— Assignment —
Write out the whole listing, matching it exactly.

______________________________

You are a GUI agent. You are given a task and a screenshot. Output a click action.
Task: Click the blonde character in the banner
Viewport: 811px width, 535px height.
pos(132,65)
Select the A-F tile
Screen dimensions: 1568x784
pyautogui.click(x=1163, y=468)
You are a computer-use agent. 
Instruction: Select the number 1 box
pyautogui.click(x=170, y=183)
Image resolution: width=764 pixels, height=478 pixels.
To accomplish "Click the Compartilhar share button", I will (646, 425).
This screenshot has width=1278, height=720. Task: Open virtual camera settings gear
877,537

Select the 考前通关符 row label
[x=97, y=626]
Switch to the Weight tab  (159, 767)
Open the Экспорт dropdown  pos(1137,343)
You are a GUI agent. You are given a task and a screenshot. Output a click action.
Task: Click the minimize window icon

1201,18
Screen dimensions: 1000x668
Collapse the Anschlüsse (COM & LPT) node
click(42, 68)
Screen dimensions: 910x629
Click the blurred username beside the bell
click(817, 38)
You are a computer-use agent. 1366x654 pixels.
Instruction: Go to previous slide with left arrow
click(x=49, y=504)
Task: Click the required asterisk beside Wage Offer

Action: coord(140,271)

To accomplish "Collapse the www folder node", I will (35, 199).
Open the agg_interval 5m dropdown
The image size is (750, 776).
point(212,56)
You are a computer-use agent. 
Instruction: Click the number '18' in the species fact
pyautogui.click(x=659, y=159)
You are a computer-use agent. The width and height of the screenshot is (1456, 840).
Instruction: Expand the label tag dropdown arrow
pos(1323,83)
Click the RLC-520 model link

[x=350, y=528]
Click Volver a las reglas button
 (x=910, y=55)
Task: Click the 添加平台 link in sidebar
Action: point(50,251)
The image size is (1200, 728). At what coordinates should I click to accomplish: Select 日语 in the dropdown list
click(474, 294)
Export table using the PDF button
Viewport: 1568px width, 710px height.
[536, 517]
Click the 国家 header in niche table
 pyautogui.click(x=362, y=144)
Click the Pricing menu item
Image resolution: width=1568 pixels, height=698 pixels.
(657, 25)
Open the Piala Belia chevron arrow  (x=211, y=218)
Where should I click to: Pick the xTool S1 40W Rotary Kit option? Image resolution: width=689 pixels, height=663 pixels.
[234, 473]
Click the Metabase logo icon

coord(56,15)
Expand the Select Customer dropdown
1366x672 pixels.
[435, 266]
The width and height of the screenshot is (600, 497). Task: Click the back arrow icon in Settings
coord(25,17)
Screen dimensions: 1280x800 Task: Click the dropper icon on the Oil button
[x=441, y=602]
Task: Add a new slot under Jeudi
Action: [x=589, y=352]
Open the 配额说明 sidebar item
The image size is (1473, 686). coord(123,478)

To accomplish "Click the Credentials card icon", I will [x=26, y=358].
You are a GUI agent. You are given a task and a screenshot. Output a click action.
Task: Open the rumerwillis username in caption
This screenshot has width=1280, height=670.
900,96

______________________________

— Answer to this problem —
You are a GUI agent. You are given a task and a screenshot. Output a click action.
Task: Click the blonde character in the banner
Viewport: 811px width, 535px height.
pos(132,65)
Select the A-F tile
Screen dimensions: 1568x784
pyautogui.click(x=1163, y=468)
You are a computer-use agent. 
Instruction: Select the number 1 box
pyautogui.click(x=170, y=183)
Image resolution: width=764 pixels, height=478 pixels.
To accomplish "Click the Compartilhar share button", I will (646, 425).
This screenshot has width=1278, height=720. Task: Open virtual camera settings gear
877,537

Select the 考前通关符 row label
[x=97, y=626]
Switch to the Weight tab  (159, 767)
Open the Экспорт dropdown  pos(1137,343)
You are a GUI agent. You are given a task and a screenshot. Output a click action.
Task: Click the minimize window icon

1201,18
Screen dimensions: 1000x668
Collapse the Anschlüsse (COM & LPT) node
click(42, 68)
Screen dimensions: 910x629
Click the blurred username beside the bell
click(817, 38)
You are a computer-use agent. 1366x654 pixels.
Instruction: Go to previous slide with left arrow
click(x=49, y=504)
Task: Click the required asterisk beside Wage Offer

Action: coord(140,271)

To accomplish "Collapse the www folder node", I will (35, 199).
Open the agg_interval 5m dropdown
The image size is (750, 776).
point(212,56)
You are a computer-use agent. 
Instruction: Click the number '18' in the species fact
pyautogui.click(x=659, y=159)
You are a computer-use agent. The width and height of the screenshot is (1456, 840).
Instruction: Expand the label tag dropdown arrow
pos(1323,83)
Click the RLC-520 model link

[x=350, y=528]
Click Volver a las reglas button
 (x=910, y=55)
Task: Click the 添加平台 link in sidebar
Action: point(50,251)
The image size is (1200, 728). At what coordinates should I click to accomplish: Select 日语 in the dropdown list
click(474, 294)
Export table using the PDF button
Viewport: 1568px width, 710px height.
[536, 517]
Click the 国家 header in niche table
 pyautogui.click(x=362, y=144)
Click the Pricing menu item
Image resolution: width=1568 pixels, height=698 pixels.
(657, 25)
Open the Piala Belia chevron arrow  (x=211, y=218)
Where should I click to: Pick the xTool S1 40W Rotary Kit option? Image resolution: width=689 pixels, height=663 pixels.
[234, 473]
Click the Metabase logo icon

coord(56,15)
Expand the Select Customer dropdown
1366x672 pixels.
[435, 266]
The width and height of the screenshot is (600, 497). Task: Click the back arrow icon in Settings
coord(25,17)
Screen dimensions: 1280x800 Task: Click the dropper icon on the Oil button
[x=441, y=602]
Task: Add a new slot under Jeudi
Action: [x=589, y=352]
Open the 配额说明 sidebar item
The image size is (1473, 686). coord(123,478)

To accomplish "Click the Credentials card icon", I will [x=26, y=358].
You are a GUI agent. You are given a task and a screenshot. Output a click action.
Task: Open the rumerwillis username in caption
This screenshot has width=1280, height=670.
900,96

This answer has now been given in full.